**ACTION ITEM:** Copy out exactly the lines below that run from the one holding "The image size is (1080, 607)." to the one holding "Collapse the 动画+游戏", keeping both of those lines and no others.

[Stored records]

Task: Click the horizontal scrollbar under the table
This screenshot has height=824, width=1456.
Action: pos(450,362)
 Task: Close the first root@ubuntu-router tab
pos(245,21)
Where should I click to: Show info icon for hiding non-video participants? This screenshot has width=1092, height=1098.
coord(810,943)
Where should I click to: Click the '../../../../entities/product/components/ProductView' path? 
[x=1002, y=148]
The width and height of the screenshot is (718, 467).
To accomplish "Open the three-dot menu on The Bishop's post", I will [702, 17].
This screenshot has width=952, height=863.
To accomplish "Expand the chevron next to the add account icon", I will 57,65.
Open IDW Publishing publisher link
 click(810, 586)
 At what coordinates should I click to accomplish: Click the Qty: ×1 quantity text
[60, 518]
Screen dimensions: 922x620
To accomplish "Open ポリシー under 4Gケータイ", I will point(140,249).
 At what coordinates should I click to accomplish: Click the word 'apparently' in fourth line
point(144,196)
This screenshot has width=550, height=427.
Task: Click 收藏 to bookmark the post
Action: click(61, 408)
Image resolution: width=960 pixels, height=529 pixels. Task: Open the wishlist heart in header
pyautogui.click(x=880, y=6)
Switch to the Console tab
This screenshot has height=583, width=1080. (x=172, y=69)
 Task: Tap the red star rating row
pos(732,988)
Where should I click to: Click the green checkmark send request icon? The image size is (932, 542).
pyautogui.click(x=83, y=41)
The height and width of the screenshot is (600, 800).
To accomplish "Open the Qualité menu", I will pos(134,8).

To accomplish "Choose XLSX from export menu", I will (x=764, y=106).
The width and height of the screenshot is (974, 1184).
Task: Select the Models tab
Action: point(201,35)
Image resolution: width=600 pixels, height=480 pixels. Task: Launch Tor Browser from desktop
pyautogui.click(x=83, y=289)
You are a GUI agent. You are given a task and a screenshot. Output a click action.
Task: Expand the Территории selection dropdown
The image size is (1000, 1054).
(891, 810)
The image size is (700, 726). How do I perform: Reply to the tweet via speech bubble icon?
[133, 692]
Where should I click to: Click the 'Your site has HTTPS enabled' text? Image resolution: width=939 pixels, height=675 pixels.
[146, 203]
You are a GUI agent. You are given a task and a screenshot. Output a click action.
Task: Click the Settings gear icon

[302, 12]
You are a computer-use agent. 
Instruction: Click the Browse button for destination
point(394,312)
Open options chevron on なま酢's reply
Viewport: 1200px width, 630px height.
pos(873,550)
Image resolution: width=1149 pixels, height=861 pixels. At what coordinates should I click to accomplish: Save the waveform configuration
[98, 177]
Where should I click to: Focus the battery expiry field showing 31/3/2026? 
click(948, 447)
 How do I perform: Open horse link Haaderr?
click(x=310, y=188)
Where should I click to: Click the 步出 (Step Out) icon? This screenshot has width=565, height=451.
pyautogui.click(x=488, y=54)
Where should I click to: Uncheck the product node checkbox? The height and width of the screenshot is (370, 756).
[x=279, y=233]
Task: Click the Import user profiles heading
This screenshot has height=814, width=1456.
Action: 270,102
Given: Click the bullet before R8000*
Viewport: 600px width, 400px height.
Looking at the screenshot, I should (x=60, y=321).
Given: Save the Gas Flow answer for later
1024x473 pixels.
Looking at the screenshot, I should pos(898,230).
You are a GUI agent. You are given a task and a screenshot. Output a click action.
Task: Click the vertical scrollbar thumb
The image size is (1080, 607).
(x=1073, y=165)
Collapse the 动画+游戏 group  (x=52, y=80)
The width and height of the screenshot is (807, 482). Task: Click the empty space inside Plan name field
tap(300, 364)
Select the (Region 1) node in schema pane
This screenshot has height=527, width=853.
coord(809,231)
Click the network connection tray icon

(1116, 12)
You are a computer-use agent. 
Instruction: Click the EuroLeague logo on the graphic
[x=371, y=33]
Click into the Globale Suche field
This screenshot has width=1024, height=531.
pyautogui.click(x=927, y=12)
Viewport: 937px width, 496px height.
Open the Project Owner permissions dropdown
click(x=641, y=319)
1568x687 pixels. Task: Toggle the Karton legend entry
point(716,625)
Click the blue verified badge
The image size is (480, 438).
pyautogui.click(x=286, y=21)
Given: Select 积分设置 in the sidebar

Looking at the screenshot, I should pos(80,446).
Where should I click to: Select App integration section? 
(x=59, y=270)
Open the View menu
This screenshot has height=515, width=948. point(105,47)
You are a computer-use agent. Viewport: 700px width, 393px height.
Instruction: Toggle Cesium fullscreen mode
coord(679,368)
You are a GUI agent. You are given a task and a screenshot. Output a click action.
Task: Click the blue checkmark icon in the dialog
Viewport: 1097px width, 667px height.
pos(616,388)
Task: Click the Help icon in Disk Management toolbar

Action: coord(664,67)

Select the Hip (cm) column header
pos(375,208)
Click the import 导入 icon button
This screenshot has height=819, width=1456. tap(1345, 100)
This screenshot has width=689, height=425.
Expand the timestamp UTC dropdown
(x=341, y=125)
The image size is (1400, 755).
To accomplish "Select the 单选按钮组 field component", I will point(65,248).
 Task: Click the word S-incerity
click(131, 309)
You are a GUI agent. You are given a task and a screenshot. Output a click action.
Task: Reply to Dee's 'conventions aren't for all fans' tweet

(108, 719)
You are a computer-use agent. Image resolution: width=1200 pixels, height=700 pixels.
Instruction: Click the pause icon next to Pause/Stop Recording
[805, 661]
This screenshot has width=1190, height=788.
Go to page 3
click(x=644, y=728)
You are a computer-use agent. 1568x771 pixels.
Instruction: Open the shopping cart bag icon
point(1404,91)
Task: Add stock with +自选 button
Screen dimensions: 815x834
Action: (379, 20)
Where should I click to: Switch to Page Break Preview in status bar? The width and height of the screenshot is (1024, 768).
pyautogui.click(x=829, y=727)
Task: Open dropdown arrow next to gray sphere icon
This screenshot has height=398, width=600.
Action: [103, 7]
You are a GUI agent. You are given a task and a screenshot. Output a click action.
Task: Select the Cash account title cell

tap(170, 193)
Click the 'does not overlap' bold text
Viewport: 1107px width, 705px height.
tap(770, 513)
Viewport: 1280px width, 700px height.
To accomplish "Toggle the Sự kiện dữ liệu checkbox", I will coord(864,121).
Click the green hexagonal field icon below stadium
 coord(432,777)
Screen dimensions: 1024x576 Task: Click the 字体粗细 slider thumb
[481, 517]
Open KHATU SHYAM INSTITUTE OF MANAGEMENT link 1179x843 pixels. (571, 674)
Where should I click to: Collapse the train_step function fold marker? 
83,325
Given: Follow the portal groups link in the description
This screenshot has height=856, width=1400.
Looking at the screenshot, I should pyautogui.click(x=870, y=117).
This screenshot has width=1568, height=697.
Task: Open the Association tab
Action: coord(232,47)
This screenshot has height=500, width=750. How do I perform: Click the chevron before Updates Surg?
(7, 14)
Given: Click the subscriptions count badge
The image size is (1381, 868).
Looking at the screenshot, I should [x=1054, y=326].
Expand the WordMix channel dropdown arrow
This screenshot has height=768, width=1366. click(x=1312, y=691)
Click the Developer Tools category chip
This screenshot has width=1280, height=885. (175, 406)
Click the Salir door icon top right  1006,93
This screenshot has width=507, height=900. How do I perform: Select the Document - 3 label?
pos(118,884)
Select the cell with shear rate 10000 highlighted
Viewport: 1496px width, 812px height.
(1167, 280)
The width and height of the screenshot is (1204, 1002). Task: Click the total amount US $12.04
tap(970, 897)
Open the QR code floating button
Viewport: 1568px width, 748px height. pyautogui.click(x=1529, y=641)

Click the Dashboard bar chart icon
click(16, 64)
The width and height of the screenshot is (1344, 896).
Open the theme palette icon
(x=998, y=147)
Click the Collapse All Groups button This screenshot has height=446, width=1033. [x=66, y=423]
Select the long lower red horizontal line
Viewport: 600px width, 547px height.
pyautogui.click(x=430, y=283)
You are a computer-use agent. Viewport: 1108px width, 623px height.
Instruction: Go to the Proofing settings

**RESPONSE BOX:**
The image size is (1080, 607).
(x=1073, y=165)
Collapse the 动画+游戏 group  (x=52, y=80)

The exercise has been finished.